Re: [Python-Dev] Misc re.match() complaint

2013-07-16 Thread Terry Reedy


On 7/15/2013 7:14 PM, Guido van Rossum wrote:

In a discussion about mypy I discovered that the Python 3 version of
the re module's Match object behaves subtly different from the Python
2 version when the target string (i.e. the haystack, not the needle)
is a buffer object.

In Python 2, the type of the return value of group() is always either
a Unicode string or an 8-bit string, and the type is determined by
looking at the target string -- if the target is unicode, group()
returns a unicode string, otherwise, group() returns an 8-bit string.
In particular, if the target is a buffer object, group() returns an
8-bit string. I think this is the appropriate behavior: otherwise
using regular expression matching to extract a small substring from a
large target string would unnecessarily keep the large target string
alive as long as the substring is alive.

But in Python 3, the behavior of group() has changed so that its
return type always matches that of the target string. I think this is
bad -- apart from the lifetime concern, it means that if your target
happens to be a bytearray, the return value isn't even hashable!

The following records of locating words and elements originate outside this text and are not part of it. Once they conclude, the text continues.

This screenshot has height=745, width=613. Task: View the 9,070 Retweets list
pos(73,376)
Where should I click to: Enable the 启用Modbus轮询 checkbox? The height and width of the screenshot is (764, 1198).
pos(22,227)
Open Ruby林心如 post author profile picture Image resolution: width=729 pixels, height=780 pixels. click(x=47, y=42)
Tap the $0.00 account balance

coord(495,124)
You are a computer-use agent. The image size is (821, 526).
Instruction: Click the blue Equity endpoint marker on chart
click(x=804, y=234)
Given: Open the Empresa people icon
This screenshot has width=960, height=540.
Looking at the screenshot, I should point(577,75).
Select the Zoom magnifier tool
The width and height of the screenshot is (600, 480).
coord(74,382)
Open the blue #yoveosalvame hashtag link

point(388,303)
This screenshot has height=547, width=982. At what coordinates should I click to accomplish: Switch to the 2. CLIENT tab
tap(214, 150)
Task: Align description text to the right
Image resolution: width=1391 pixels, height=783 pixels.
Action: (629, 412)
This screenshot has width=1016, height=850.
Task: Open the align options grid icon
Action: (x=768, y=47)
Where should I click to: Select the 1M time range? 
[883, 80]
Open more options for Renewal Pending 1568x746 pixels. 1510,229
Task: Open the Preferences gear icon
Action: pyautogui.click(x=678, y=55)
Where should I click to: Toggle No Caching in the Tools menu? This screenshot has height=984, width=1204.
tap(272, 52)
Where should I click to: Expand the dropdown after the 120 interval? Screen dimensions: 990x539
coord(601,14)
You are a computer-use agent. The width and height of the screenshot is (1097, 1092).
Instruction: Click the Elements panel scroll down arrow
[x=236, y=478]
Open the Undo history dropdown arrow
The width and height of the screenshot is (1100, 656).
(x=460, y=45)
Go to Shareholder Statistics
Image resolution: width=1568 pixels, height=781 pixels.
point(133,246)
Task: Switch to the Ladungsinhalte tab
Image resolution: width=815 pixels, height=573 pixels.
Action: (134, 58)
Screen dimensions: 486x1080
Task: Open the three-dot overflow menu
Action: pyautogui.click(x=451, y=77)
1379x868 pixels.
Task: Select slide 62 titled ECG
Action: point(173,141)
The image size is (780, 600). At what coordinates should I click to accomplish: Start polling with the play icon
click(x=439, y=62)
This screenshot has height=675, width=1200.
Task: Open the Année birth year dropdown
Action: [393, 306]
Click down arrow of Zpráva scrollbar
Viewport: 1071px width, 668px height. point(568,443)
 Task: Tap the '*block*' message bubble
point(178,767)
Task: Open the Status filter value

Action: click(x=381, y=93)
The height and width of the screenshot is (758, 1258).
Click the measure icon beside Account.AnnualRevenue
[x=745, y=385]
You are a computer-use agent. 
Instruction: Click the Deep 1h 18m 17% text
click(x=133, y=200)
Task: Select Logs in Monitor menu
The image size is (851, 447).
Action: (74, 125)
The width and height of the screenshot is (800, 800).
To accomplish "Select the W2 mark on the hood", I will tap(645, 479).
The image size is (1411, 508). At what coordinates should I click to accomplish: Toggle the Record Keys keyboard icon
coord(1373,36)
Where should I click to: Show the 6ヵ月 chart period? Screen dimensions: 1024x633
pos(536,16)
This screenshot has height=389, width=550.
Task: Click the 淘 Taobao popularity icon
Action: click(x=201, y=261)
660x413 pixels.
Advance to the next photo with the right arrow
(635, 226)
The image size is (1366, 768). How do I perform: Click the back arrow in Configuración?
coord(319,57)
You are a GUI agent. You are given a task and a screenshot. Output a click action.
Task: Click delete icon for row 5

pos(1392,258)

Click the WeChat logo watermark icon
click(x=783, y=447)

Does anyone remember whether this was a conscious decision? Is it too
late to fix?


In both Python 2 and Python 3, the second sentence of the docs is Both 
patterns and strings to be searched can be Unicode strings as well as 
8-bit strings. The Python 3 version goes on to say that patterns and 
targets must match. However, Unicode strings and 8-bit strings cannot 
be mixed. I normally consider '8-bit string' to mean 'bytes'. It 
certainly meant that in Python 2. We use 'buffer object' or 'object 
satisfying the buffer protocol' to mean 'bytes, byte_arrays, or 
memoryviews'.


I wonder if the change was an artifact of changing the code to prohibit 
mixing Unicode and bytes.


Going on

match.group([group1, ...])
Returns one or more subgroups of the match. If there is a single 
argument, the result is a single string;


In both 2.x and 3.x docs, I usually understand generic 'string' to mean 
'Unicode or bytes'. In any case, The sentence and a half from 'Returns' 
to 'string' is *exactly the same* as in the 2.x docs. As near as I could 
tell looking by the, the rest of the entry for match.group is unchanged 
from 2.x to 3.x. So it is easy to think that the behavior change is an 
unintended regression.


--
Terry Jan Reedy


___
Python-Dev mailing list
Python-Dev@python.org
http://mail.python.org/mailman/listinfo/python-dev
Unsubscribe: 
http://mail.python.org/mailman/options/python-dev/archive%40mail-archive.com

Re: [Python-Dev] Misc re.match() complaint

2013-07-16 Thread Nick Coghlan

On 16 July 2013 19:18, Terry Reedy tjre...@udel.edu wrote:
 I wonder if the change was an artifact of changing the code to prohibit
 mixing Unicode and bytes.

I'm pretty sure we the only thing we changed in 3.x is to migrate re
to the PEP 3118 buffer API, and the behavioural change Guido is seeing
is actually the one between the 2.x buffer (which returns 8-bit
strings when sliced) and other types (including memoryview) which
return instances of themselves.

Getting the old buffer behaviour in 3.x without an extra copy
operation should just be a matter of wrapping the input with
memoryview (to avoid copying the group elements in the match object)
and the output with bytes (to avoid keeping the entire original object
alive just to reference a few small pieces of it that were matched by
the regex):

 import re
 data = bytearray(baaabbbcccddd)
 re.match(b(a*)b*c*(d*), data).group(2)
bytearray(b'ddd')
 bytes(re.match(b(a*)b*c*(d*), memoryview(data)).group(2))
b'ddd'

Given that, I'm inclined to keep the existing behaviour on backwards
compatibility grounds. To make the above code work on both 2.x *and*
3.x without making an extra copy, it's possible to keep the bytes call
(it should be a no-op on 2.x) and dynamically switch the type used to
wrap the input between buffer in 2.x and memoryview in 3.x
(unfortunately, the 2.x memoryview doesn't work for this case, as the
2.x re API doesn't accept it as valid input).

Cheers,
Nick.

--
Nick Coghlan   |   ncogh...@gmail.com   |   Brisbane, Australia
___
Python-Dev mailing list
Python-Dev@python.org
http://mail.python.org/mailman/listinfo/python-dev
Unsubscribe: 
http://mail.python.org/mailman/options/python-dev/archive%40mail-archive.com

Re: [Python-Dev] Misc re.match() complaint

2013-07-16 Thread Guido van Rossum

On Tue, Jul 16, 2013 at 12:55 AM, Antoine Pitrou solip...@pitrou.net wrote:
 Is there a strong enough use case to change it? I can't say the current
 behaviour seems very useful either, but some people may depend on it.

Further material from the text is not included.